Request and read the CC&Rs and architectural guidelines before you sign the purchase agreement. Pay attention to restrictions on modifications you might want to make after closing: adding a shed, extending a patio, installing solar panels, or changing the exterior color all commonly require architectural review committee approval. Some covenants give the committee broad discretion to deny modifications based on subjective standards like “harmony of external design,” which means approval isn’t guaranteed even if your request seems reasonable.
Budget for the financial side of HOA membership as well. Beyond monthly or annual dues, new construction buyers in HOA communities often pay a one-time capital contribution fee at closing. This fee funds the HOA’s reserve account and commonly ranges from a few hundred dollars to several thousand, with a rough rule of thumb being about three times the regular monthly dues. Your builder may or may not disclose this fee prominently, so ask about it directly.
You get one real chance to see the skeleton of your home before it’s hidden behind drywall, and skipping that opportunity is one of the most expensive mistakes a new construction buyer can make. Hire your own independent inspector at key milestones, separate from the builder’s quality checks and the municipal code inspections.
The pre-drywall inspection happens after framing, electrical, plumbing, and HVAC rough-ins are complete but before insulation and drywall go up. This is your window to verify that framing members are properly fastened and spaced, electrical wiring is protected where it passes through studs, plumbing drain lines slope correctly, HVAC ducts are connected and sealed, and fire blocking is installed at vertical and horizontal openings. Every one of these items becomes invisible and expensive to fix once the walls are closed. A qualified inspector can catch problems at this stage that would cost thousands to address after drywall is up and finished.

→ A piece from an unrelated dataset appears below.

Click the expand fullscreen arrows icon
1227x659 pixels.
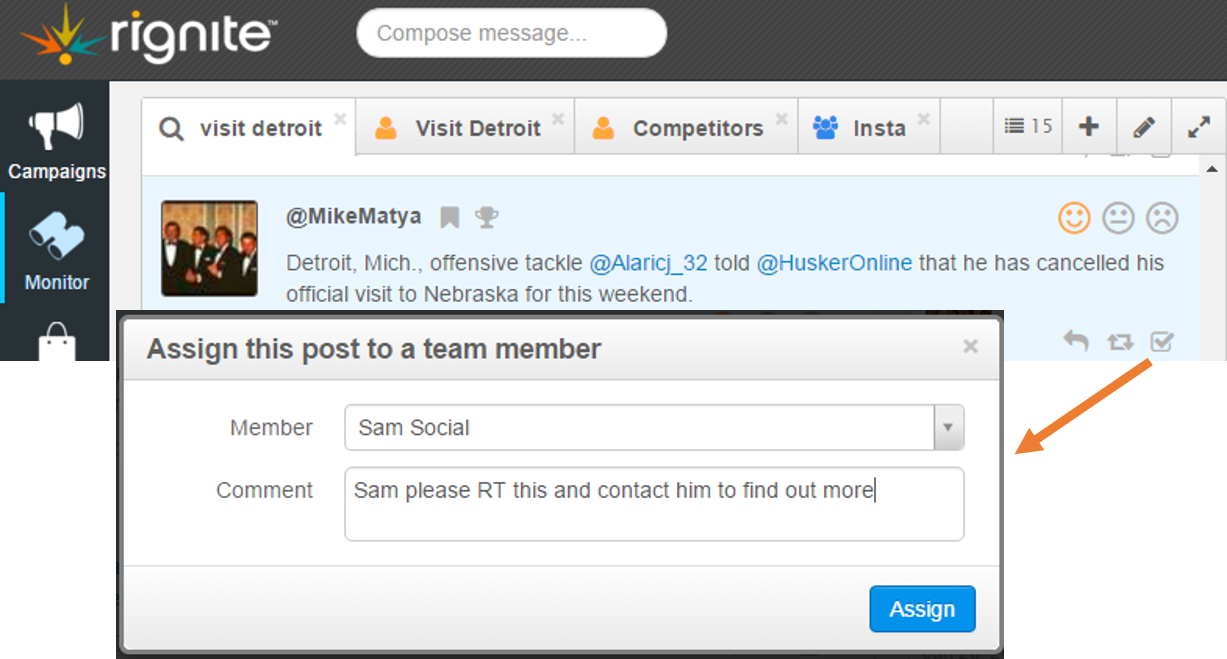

Coordinate with your builder’s site supervisor to schedule the inspection. Most builders will accommodate a third-party inspector with reasonable advance notice, but confirm the process and any lead time requirements in your contract.
The final walkthrough happens shortly before closing and serves a different purpose than the pre-drywall inspection. Here you’re looking at cosmetic quality and finished details: paint consistency, trim alignment, cabinet door operation, appliance functionality, flooring condition, and fixture installation. Bring a flashlight, a phone camera, and blue painter’s tape to mark issues. Document every deficiency on a written punch list with specific descriptions and locations. Vague notes like “kitchen issue” won’t get fixed. “Chip in upper-left corner of kitchen island countertop, approximately 2 inches from edge” will.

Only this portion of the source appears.